● **EXERCISE DETAILS**: Which lines in the entries below contain the string "will"? Show each of them in full.

● **Stored data entries**:
==================================================

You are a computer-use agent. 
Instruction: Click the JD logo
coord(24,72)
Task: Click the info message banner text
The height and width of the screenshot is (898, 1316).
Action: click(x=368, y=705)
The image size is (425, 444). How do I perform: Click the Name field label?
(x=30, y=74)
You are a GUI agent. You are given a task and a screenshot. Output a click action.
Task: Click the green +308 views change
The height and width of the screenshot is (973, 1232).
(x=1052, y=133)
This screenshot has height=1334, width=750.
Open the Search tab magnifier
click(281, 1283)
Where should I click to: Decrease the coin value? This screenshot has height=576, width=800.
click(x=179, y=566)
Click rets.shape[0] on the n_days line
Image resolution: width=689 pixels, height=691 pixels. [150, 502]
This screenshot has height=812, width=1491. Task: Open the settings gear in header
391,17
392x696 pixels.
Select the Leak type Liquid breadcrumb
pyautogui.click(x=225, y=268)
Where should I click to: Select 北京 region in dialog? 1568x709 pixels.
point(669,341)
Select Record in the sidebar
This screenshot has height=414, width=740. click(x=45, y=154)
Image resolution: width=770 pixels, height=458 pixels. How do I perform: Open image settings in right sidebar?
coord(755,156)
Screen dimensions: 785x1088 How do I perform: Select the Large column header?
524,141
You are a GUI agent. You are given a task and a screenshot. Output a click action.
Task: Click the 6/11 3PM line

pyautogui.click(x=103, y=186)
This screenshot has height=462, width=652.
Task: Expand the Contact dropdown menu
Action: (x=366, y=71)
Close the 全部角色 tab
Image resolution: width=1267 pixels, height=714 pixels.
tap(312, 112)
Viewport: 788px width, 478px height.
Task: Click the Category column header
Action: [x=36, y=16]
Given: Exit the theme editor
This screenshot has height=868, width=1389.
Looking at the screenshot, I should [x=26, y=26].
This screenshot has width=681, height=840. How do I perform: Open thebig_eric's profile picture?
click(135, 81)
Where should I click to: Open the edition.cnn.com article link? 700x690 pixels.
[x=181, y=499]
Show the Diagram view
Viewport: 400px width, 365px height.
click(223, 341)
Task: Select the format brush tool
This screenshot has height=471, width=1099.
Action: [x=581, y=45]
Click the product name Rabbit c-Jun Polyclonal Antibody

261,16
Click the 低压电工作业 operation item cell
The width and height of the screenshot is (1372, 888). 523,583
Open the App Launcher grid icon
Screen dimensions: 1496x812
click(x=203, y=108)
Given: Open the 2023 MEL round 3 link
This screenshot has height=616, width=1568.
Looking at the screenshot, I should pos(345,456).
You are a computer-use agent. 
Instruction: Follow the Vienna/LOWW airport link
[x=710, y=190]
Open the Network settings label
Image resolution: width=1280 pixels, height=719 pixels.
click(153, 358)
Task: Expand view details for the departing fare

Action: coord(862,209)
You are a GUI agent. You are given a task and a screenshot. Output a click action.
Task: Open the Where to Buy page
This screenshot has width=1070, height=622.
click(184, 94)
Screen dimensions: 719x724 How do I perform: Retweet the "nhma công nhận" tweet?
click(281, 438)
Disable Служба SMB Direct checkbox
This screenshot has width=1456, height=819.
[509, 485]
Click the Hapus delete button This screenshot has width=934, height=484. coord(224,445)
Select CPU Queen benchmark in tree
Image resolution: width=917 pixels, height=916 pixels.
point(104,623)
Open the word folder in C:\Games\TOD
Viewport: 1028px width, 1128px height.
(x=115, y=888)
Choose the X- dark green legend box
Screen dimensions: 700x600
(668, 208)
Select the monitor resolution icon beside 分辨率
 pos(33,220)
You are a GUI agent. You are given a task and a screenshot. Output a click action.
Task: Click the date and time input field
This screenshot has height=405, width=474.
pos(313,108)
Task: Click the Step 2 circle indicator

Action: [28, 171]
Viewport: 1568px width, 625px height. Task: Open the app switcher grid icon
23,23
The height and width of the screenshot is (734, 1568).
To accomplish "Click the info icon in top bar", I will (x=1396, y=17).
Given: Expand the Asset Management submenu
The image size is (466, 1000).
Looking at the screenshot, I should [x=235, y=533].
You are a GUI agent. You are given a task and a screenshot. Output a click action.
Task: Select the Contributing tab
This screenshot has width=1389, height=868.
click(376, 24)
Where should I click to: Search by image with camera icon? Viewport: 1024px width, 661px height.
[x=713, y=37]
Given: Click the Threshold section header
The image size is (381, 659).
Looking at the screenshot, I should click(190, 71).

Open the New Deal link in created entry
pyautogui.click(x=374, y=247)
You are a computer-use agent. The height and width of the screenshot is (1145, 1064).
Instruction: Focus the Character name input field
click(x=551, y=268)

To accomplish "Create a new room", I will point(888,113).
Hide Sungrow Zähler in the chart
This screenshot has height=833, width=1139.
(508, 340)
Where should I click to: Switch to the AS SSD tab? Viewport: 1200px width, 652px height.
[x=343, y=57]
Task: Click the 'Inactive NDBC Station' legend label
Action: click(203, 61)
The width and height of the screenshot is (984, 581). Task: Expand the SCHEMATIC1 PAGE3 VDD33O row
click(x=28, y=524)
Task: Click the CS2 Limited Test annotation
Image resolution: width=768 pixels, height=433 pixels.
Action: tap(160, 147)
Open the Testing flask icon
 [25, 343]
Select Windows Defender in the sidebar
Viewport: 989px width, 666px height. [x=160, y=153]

==================================================

● **SOLUTION**:
To accomplish "Click the info icon in top bar", I will (x=1396, y=17).
To accomplish "Create a new room", I will point(888,113).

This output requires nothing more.